SM 32x500 [2xM8] / N42 - magnetic separator

Pros and cons of rare earth magnets.

Besides their durability, neodymium magnets are valued for these benefits:

• They do not lose magnetism, even after approximately 10 years – the decrease in power is only ~1% (theoretically),
• Magnets effectively protect themselves against loss of magnetization caused by foreign field sources,
• A magnet with a shiny nickel surface has an effective appearance,
• Magnetic induction on the working part of the magnet remains extremely intense,
• Made from properly selected components, these magnets show impressive resistance to high heat, enabling them to function (depending on their form) at temperatures up to 230°C and above...
• Possibility of custom machining as well as adjusting to atypical needs,
• Significant place in advanced technology sectors – they find application in data components, electric drive systems, precision medical tools, and modern systems.
• Relatively small size with high pulling force – neodymium magnets offer strong magnetic field in small dimensions, which allows their use in compact constructions

Drawbacks and weaknesses of neodymium magnets and proposals for their use:

• Brittleness is one of their disadvantages. Upon intense impact they can break. We advise keeping them in a strong case, which not only secures them against impacts but also raises their durability
• Neodymium magnets decrease their power under the influence of heating. As soon as 80°C is exceeded, many of them start losing their force. Therefore, we recommend our special magnets marked [AH], which maintain stability even at temperatures up to 230°C
• When exposed to humidity, magnets start to rust. For applications outside, it is recommended to use protective magnets, such as those in rubber or plastics, which prevent oxidation as well as corrosion.
• Limited possibility of creating nuts in the magnet and complex shapes - preferred is cover - magnet mounting.
• Health risk related to microscopic parts of magnets pose a threat, when accidentally swallowed, which gains importance in the aspect of protecting the youngest. Furthermore, tiny parts of these devices are able to disrupt the diagnostic process medical in case of swallowing.
• Due to neodymium price, their price is higher than average,

Maximum lifting force for a neodymium magnet – what affects it?

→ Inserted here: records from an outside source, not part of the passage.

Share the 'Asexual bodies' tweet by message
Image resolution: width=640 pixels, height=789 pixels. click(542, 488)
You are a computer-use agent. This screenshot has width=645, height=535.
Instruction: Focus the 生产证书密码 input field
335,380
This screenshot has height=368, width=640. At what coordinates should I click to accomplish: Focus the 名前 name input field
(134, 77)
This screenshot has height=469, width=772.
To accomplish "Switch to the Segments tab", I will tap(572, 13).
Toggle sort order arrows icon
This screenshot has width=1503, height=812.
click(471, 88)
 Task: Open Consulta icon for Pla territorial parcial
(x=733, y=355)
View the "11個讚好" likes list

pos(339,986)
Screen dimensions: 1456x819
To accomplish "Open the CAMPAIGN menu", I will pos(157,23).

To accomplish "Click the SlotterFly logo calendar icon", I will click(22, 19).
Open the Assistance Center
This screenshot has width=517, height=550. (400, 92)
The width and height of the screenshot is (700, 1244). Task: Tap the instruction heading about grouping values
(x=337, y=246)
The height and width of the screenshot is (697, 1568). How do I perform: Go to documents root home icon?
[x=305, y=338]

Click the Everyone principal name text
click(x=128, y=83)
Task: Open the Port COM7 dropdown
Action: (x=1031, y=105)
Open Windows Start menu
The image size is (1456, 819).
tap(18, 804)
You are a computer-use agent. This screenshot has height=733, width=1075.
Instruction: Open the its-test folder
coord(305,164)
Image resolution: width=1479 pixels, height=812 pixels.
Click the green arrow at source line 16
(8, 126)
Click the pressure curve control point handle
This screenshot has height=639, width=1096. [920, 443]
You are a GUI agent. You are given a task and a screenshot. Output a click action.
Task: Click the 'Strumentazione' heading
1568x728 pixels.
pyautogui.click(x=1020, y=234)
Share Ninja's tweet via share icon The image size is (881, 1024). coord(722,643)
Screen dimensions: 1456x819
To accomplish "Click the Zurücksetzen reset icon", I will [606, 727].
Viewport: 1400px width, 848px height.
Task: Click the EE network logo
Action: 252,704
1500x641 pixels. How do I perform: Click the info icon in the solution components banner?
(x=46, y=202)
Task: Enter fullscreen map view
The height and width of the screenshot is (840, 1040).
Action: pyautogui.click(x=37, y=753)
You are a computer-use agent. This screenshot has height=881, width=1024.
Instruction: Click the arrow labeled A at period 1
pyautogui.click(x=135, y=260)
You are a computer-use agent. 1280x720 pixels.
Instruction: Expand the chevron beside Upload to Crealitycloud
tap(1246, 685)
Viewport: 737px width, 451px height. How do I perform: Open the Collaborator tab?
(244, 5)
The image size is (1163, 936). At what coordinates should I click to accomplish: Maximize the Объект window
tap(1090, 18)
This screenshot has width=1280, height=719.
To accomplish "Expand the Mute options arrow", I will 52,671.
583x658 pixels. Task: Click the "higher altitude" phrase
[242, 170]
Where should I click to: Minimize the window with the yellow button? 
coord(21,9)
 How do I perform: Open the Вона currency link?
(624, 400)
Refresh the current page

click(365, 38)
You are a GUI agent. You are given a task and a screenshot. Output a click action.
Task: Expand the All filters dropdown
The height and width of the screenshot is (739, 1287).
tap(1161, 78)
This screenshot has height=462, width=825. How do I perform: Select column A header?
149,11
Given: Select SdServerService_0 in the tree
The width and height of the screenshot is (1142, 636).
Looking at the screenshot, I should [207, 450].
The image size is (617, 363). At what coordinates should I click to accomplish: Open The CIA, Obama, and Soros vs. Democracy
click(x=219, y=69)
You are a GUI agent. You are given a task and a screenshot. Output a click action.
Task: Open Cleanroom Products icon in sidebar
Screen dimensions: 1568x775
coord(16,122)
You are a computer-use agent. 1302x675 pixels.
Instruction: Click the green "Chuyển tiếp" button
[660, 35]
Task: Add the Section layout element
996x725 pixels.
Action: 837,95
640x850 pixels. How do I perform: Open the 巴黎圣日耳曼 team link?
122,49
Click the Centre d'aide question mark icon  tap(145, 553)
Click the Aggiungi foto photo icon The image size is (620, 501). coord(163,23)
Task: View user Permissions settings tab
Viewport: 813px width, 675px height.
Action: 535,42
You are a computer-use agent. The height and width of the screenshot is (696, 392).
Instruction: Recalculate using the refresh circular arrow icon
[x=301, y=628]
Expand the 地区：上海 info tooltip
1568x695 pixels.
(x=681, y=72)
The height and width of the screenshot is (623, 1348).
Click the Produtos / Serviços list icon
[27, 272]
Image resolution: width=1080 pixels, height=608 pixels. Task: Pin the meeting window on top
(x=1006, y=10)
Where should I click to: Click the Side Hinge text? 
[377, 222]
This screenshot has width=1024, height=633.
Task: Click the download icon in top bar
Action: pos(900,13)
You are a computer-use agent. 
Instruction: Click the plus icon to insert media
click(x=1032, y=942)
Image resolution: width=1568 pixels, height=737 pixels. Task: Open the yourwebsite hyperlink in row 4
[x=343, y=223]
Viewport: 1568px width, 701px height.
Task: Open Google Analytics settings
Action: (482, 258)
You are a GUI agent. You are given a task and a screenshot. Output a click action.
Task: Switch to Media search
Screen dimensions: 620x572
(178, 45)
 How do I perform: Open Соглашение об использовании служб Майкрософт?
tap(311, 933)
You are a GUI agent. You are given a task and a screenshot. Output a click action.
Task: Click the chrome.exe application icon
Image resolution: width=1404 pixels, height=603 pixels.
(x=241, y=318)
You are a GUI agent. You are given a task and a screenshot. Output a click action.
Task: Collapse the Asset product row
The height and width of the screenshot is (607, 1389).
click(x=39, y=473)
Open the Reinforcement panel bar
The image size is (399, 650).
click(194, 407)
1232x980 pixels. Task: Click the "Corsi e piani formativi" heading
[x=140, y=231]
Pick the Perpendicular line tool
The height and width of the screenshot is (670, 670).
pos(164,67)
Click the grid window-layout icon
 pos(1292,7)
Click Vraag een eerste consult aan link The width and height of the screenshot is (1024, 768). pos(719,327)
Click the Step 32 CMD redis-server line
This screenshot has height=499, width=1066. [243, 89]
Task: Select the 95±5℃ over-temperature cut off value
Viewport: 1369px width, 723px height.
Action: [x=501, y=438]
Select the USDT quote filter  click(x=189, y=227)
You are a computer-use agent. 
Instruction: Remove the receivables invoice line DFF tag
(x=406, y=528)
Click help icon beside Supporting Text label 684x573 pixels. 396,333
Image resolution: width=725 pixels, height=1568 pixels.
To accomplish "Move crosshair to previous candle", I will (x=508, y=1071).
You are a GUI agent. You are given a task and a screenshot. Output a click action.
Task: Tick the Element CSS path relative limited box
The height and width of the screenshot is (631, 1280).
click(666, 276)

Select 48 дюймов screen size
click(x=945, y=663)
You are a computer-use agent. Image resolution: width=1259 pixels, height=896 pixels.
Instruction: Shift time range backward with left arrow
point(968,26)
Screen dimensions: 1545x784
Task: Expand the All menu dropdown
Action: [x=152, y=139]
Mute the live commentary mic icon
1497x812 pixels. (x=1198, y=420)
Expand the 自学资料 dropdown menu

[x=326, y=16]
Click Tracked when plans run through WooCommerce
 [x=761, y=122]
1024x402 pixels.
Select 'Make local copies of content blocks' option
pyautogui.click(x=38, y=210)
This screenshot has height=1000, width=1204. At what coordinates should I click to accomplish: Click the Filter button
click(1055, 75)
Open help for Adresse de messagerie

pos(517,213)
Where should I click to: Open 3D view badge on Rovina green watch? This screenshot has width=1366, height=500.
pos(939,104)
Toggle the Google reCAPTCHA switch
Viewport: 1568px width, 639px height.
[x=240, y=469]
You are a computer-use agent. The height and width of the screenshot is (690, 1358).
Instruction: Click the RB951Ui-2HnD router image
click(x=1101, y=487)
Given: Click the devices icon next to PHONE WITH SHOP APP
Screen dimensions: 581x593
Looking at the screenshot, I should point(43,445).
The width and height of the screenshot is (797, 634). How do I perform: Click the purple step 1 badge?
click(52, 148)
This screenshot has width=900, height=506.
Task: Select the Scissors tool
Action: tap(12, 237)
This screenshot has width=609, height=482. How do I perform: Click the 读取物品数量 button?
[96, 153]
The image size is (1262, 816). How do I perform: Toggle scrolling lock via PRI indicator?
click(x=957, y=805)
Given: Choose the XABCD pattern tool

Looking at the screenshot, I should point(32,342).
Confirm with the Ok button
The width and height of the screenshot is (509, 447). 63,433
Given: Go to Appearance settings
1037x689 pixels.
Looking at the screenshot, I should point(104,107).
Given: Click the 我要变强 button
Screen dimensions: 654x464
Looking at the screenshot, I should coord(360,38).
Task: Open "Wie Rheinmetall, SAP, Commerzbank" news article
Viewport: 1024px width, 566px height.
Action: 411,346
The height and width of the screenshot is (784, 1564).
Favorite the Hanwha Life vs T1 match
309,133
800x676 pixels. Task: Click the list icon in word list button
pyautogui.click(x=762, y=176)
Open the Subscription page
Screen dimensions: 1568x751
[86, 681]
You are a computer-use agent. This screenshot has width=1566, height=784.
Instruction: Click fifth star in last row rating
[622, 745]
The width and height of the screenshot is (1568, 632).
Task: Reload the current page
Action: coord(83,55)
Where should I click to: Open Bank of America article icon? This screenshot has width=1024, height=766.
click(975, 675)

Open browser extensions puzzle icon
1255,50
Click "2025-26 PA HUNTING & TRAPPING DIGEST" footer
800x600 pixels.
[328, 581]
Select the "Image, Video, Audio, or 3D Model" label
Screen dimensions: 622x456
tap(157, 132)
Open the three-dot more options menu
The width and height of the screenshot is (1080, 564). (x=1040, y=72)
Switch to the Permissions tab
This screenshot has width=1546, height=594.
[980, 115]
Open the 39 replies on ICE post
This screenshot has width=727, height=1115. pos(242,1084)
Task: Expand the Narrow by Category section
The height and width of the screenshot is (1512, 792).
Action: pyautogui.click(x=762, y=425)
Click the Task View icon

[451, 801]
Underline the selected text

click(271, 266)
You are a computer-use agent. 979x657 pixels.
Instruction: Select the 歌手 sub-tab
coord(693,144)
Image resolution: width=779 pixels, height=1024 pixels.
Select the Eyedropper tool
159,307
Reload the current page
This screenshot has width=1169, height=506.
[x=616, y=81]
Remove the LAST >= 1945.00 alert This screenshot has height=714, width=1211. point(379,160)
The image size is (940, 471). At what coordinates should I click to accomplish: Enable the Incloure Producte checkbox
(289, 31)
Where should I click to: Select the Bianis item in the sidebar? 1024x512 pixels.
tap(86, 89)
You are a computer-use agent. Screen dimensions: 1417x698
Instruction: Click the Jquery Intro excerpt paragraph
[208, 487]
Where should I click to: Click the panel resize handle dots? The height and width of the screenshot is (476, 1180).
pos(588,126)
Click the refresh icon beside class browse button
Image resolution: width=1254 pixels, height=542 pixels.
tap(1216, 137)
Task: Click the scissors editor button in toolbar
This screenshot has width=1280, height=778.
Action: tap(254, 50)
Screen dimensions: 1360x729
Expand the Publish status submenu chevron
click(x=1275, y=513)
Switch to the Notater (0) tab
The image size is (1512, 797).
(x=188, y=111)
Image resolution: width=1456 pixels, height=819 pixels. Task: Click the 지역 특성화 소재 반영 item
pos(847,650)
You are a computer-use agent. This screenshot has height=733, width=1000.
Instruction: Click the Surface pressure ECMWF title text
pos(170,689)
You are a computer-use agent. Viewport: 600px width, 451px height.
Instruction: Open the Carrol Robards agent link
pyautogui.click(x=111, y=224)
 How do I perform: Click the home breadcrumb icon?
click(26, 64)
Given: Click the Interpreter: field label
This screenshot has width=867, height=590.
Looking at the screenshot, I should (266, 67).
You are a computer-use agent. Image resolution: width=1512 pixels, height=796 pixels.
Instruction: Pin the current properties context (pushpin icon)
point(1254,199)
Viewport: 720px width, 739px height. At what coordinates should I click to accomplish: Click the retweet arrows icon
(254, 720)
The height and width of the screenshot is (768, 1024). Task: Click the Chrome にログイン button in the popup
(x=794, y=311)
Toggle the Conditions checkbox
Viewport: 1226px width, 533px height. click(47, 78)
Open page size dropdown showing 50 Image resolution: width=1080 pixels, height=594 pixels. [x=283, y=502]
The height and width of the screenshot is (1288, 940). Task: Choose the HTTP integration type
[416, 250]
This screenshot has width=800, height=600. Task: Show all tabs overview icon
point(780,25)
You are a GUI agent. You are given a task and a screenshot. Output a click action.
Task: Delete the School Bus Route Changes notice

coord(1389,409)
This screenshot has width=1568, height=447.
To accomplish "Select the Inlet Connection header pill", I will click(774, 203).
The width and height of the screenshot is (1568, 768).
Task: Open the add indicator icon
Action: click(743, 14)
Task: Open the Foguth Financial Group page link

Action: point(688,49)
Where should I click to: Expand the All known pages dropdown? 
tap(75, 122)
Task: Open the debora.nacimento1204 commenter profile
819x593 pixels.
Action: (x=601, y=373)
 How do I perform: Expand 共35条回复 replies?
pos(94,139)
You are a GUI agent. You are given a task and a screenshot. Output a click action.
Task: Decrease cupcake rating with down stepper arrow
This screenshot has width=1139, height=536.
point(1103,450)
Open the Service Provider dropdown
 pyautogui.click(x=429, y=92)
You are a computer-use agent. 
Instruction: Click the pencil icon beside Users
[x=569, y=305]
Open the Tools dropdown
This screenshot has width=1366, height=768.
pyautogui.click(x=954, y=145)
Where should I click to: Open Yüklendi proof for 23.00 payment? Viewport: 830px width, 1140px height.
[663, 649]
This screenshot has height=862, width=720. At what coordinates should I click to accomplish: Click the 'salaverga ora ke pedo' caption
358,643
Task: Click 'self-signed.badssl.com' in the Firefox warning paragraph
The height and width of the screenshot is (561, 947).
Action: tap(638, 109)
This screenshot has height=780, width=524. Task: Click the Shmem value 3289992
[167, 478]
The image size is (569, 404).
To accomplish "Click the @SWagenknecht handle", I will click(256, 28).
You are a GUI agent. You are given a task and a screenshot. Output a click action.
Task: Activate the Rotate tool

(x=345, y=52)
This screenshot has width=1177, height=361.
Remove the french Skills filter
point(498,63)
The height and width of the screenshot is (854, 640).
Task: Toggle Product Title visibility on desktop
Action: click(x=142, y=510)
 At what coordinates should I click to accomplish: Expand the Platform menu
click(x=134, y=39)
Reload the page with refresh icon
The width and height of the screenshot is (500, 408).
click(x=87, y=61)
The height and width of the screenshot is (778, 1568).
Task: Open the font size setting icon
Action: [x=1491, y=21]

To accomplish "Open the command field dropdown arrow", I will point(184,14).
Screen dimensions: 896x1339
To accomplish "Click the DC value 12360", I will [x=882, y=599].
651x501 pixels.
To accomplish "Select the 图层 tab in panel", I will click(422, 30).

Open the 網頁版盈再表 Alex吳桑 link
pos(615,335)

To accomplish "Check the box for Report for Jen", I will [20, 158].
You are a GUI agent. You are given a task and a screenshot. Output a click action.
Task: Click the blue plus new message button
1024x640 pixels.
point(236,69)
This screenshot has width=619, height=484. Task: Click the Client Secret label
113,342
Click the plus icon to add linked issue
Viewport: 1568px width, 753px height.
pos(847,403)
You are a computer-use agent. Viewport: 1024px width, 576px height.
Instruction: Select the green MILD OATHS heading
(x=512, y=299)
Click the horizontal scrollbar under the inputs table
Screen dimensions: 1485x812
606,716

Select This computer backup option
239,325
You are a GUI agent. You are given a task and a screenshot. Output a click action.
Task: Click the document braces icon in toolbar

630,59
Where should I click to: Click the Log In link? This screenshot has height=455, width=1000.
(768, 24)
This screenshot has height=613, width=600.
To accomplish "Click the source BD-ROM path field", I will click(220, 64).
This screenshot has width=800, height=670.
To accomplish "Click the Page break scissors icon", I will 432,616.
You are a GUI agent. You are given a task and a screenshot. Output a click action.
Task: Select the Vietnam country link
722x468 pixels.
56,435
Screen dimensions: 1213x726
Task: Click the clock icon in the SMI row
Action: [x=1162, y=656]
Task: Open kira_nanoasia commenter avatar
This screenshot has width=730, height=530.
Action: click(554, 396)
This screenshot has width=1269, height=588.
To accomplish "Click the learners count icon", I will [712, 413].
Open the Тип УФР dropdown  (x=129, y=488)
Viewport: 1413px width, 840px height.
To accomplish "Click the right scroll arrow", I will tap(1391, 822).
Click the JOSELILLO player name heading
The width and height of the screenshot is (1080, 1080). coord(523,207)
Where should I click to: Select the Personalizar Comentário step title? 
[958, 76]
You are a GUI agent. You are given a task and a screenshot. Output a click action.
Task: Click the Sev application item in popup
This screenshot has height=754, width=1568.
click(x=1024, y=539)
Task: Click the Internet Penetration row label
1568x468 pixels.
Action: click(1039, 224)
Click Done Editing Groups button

Holding force of 0 kg is a theoretical maximum value conducted under the following configuration:

• with the contact of a yoke made of special test steel, guaranteeing full magnetic saturation
• possessing a massiveness of min. 10 mm to ensure full flux closure
• with an ground contact surface
• under conditions of ideal adhesion (metal-to-metal)
• during detachment in a direction perpendicular to the plane
• in neutral thermal conditions

What influences lifting capacity in practice

Real force is influenced by working environment parameters, such as (from priority):

• Distance – the presence of foreign body (rust, tape, air) acts as an insulator, which reduces capacity rapidly (even by 50% at 0.5 mm).
• Load vector – maximum parameter is obtained only during perpendicular pulling. The force required to slide of the magnet along the plate is usually many times lower (approx. 1/5 of the lifting capacity).
• Element thickness – for full efficiency, the steel must be sufficiently thick. Paper-thin metal restricts the lifting capacity (the magnet "punches through" it).
• Metal type – not every steel attracts identically. High carbon content weaken the attraction effect.
• Surface structure – the more even the plate, the larger the contact zone and stronger the hold. Roughness creates an air distance.
• Thermal conditions – NdFeB sinters have a sensitivity to temperature. At higher temperatures they lose power, and at low temperatures gain strength (up to a certain limit).

* Lifting capacity testing was performed on a smooth plate of optimal thickness, under a perpendicular pulling force, however under attempts to slide the magnet the holding force is lower. Additionally, even a slight gap {between} the magnet and the plate reduces the holding force.